> _Stated goal A_
In the sustainability case studies below, the Results of the strategy development case describe a sustainability direction that was aligned with several aspects of the company. List every one of those aspects.
> _Stated goal B_
Write the next part of the sustainability case studies below, picking up right after the final sentence shown.

> _Text segment_
CASE STUDIES

The following provides a brief overview of some of Orion GBSC’s very successful business sustainability outcomes.
 
Feel free to ask us to discuss any of the examples in more detail, or for other examples that may be even more relevant to your business.
 
RISK ASSESSMENT & RISK MANAGEMENT PLANS

 

 

Focus:  Sustainability Strategy Development – Overall Assessment, Issues Prioritization, Strategy

 

Situation

Companies often define their sustainability actions in reaction to external stakeholders and/or crises. This leaves them vulnerable to catering to other parties’ agendas that may not be the most substantive for them.

Obstacles

Sustainability risk assessments often are qualitatively derived, based on inputs from discussions with some stakeholders.

Actions

We added a quantitative process to company risk assessment, that estimates its social and environmental aggregate footprint (including scope 3/ supply chain), and identifies key issues to proactively focus on.

Results

A credible, efficiently targeted sustainability direction that proactively aligned with the company’s strategy, structure, objectives, culture, and plans. The company is well-prepared for events and crises as they arise, and is well positioned to take advantage of value creating opportunities to grow sales and profits.

 

 

Focus:  Product Supply Chain Assessment and Action Planning

 

Situation

Many companies have a high % of their total environmental and social footprints in their product supply chains, which they are increasingly accountable for.

Obstacles

Generally companies start with a low level of visibility into their supply chains, which makes deciding on the most effective targeted actions difficulty, and vulnerable to reacting to a stakeholder’s agenda. The cost of LCAs and footprint assessments can be prohibitive for many companies.

Actions

We led a very cost effective risk assessment of this retailer’s 4,000 private label product portfolio, identifying in its global supply chain where high carbon footprints, water threats, labour issues, and biodiversity impacts presented risks. Product ingredient sources and packaging material types were addressed.

Results

The retailer found out which product categories drive the majority of risk in each impact category, and could target specific suppliers in locations most vulnerable to these risks, for efficiency improvements, footprint reductions, and planning of backup suppliers in case of disruption.

 

 
CARBON FOOTPRINT ASSESSMENT & REDUCTION - OWN FACILITIES & SUPPLY CHAINS

Focus:  Direct Operations / Own Facilities

 

Situation

This company had a large number of locations, but had no idea of the aggregate carbon footprint they created nor which areas contributed disproportionately.

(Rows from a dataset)
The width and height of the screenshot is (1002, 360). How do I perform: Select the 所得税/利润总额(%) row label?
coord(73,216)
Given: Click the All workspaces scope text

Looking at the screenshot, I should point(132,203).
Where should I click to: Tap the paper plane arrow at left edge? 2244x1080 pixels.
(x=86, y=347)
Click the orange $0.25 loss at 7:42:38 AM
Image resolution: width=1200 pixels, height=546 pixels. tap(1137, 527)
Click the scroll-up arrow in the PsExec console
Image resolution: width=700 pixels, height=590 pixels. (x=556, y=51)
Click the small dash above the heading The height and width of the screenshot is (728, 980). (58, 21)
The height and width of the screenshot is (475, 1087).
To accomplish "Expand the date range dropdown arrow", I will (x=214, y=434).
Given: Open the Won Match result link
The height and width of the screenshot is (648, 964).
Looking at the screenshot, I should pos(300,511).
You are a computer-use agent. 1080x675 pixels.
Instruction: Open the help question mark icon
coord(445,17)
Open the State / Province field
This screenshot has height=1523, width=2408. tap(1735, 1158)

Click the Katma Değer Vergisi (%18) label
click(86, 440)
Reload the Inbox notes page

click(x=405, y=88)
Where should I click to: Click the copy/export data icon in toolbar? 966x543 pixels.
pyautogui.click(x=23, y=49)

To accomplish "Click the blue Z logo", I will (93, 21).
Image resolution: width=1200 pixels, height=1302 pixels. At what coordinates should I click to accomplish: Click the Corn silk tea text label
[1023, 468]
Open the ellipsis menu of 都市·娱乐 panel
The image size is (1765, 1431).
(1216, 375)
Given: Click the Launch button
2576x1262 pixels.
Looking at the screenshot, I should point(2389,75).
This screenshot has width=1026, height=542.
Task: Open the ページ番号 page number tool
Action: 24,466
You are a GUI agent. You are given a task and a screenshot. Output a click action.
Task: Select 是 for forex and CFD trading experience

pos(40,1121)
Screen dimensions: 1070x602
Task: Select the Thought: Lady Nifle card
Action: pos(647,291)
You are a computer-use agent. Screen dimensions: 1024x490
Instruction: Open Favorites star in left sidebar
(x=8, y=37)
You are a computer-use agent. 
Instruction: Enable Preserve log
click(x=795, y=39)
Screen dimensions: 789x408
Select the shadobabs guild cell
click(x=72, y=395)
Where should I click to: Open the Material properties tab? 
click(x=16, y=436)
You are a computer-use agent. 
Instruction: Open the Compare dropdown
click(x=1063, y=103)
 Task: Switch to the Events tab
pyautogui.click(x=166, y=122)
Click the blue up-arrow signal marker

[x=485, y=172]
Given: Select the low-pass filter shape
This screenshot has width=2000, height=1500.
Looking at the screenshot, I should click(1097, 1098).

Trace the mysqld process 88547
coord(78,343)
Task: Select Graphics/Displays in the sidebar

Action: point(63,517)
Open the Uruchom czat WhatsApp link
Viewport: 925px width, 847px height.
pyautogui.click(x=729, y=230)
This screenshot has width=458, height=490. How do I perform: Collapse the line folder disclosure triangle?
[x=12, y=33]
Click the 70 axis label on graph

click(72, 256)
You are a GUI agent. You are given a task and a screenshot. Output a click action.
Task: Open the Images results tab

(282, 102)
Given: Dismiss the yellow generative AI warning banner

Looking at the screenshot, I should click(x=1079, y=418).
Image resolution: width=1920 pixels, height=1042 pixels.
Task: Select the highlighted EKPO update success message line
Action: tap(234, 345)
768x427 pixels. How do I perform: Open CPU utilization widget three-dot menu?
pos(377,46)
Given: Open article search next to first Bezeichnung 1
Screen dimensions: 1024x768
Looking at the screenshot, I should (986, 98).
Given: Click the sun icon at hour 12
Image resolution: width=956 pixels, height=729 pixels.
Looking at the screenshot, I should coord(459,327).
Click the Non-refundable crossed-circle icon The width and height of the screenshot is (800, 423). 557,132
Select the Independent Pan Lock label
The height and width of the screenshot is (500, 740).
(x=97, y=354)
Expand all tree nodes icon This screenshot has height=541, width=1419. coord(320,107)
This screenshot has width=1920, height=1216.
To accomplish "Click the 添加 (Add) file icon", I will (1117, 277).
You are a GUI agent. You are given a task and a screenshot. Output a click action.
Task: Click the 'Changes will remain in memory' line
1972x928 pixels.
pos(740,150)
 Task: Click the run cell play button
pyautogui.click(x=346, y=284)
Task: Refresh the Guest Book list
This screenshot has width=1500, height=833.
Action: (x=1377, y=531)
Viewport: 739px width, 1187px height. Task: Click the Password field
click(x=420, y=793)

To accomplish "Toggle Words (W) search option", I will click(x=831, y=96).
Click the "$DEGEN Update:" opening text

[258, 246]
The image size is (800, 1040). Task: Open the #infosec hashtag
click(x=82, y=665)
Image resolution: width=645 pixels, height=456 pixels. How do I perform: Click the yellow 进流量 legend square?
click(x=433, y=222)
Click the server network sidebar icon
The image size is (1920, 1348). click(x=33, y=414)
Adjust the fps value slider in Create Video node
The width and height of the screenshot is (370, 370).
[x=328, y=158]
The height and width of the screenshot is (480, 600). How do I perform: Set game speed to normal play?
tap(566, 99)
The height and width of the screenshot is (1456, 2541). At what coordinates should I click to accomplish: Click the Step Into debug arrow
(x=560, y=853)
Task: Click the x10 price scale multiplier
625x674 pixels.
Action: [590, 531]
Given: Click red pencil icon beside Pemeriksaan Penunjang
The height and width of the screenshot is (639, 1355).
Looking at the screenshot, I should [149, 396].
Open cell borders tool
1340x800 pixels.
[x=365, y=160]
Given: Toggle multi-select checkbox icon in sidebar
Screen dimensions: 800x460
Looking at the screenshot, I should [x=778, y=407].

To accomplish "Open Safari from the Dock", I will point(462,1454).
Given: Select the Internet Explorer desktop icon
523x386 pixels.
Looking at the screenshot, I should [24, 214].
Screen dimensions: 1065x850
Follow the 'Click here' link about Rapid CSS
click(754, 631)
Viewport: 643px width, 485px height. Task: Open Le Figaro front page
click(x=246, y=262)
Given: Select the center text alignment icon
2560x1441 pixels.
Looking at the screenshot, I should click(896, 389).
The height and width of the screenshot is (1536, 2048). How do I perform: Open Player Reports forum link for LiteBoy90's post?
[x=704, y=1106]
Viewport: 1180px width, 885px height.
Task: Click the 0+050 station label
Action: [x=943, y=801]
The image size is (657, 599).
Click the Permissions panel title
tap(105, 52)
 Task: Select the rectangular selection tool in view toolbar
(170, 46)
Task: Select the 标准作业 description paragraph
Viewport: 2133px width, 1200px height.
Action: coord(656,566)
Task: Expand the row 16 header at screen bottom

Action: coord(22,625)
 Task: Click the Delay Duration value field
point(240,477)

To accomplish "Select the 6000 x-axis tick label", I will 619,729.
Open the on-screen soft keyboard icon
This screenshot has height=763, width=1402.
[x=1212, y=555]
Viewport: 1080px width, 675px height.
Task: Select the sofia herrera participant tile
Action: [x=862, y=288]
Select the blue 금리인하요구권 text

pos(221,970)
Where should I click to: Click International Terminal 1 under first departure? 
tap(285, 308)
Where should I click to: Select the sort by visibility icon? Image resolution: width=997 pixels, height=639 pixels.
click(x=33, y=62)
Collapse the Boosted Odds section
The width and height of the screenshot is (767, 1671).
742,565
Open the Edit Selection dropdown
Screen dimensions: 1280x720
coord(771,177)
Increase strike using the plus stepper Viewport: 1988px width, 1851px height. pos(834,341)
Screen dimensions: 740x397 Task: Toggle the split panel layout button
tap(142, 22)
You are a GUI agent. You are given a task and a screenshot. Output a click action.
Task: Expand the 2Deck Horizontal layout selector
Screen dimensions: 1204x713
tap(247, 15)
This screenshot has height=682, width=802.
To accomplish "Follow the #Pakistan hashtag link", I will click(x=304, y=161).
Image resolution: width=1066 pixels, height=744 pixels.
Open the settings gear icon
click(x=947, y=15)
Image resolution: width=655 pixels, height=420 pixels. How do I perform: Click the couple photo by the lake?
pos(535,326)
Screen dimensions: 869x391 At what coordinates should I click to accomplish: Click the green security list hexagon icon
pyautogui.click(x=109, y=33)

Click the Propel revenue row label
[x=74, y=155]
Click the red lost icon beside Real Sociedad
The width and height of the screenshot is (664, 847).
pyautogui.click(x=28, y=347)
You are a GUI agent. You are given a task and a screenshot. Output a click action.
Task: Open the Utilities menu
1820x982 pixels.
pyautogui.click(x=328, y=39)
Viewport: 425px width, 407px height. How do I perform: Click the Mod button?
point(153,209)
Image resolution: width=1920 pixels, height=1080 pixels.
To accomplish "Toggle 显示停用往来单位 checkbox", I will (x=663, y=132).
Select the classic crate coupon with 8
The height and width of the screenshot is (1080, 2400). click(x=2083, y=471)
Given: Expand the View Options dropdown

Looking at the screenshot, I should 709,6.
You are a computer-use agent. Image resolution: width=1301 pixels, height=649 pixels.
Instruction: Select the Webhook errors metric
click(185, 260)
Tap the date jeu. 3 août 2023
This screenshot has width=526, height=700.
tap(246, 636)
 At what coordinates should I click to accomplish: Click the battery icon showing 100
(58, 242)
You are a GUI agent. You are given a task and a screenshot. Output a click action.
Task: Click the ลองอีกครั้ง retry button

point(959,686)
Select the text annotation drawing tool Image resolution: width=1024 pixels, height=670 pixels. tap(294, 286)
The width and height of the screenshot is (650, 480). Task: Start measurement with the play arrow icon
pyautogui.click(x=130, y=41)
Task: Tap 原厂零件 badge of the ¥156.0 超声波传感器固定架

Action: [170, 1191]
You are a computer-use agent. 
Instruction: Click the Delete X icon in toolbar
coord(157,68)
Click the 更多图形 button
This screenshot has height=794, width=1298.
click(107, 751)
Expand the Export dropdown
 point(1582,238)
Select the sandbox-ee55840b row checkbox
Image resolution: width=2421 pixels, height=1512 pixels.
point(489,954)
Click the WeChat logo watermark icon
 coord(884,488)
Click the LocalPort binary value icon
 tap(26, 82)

> _Expected answer A_
strategy, structure, objectives, culture, plans

> _Expected answer B_
Obstacles

There would be a steep learning curve in calculating the footprints, and in capturing the data required to do so.

Actions

An initiative was created so that companies in a sector could pre-competitively collaborate to share a calculating and reporting tool (but not see each other’s data). This company worked with its finance / payables dept. to harvest required data during invoice processing.

Results

The company quickly and cost effectively was able to calculate its scope 1&2 carbon footprint, and to analyze its portfolio of facilities to identify where to target improvements for maximum cost reduction and ROI.

 

 

Focus:  Cleantech Adoption for Cost Reduction

 

Situation

Companies often find it difficult to assess and adopt new cleantech solutions, meaning lost opportunities for cost reduction and sustainability performance improvement.

Obstacles

Cleantech solutions often require a lot of new considerations and types of data collection to prepare a business case. Companies often have CSR objectives but have not integrated them into their capex decision making.

Actions

Business cases were developed for various types of energy efficiency, natural refrigerants, and organic waste mgmt. solutions. Sustainability criteria were added to capex decision templates.

Results

Cleantech solutions were more quickly piloted, and rolled out to the best targeted facilities (see case study above), achieving significant cost reductions. Capital expense decisions aligned with CSR objectives.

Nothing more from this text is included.